Singular Value Decomposition

Singular Value Decomposition (SVD) is a matrix factorization technique that decomposes a matrix into three other matrices. It is one of the most important tools in linear algebra and has numerous applications in machine learning, signal processing, and statistics.

SVD is particularly valuable for dimensionality reduction, noise reduction, and extracting latent features from data.

Any m×n matrix A can be decomposed as:

A = U × Σ × Vᵀ

• U: m×m orthogonal matrix (left singular vectors)
• Σ: m×n diagonal matrix (singular values)
• Vᵀ: n×n orthogonal matrix (right singular vectors)
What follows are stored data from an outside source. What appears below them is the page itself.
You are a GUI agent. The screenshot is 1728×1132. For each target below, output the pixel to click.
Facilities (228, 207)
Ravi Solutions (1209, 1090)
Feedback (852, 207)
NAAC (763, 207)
• Singular Values: Non-negative diagonal elements in Σ, sorted in descending order
• Energy Concentration: First k singular values often contain most of the "energy"
• Rank: Number of non-zero singular values equals matrix rank
• Best Approximation: Truncated SVD gives best k-rank approximation

• Dimensionality Reduction (Truncated SVD): Reduce features while preserving variance
• Principal Component Analysis (PCA): SVD is used to compute PCA efficiently
• Recommendation Systems: Collaborative filtering via matrix factorization
• Image Compression: Compress images by keeping top k singular values
• Natural Language Processing: Latent Semantic Analysis (LSA)
• Noise Reduction: Remove noise by discarding small singular values

An image can be treated as a matrix. By keeping only the top k singular values, you can compress the image:

• Higher k = better quality, larger file size
• Lower k = more compression, potential quality loss
• Trade-off between compression ratio and visual quality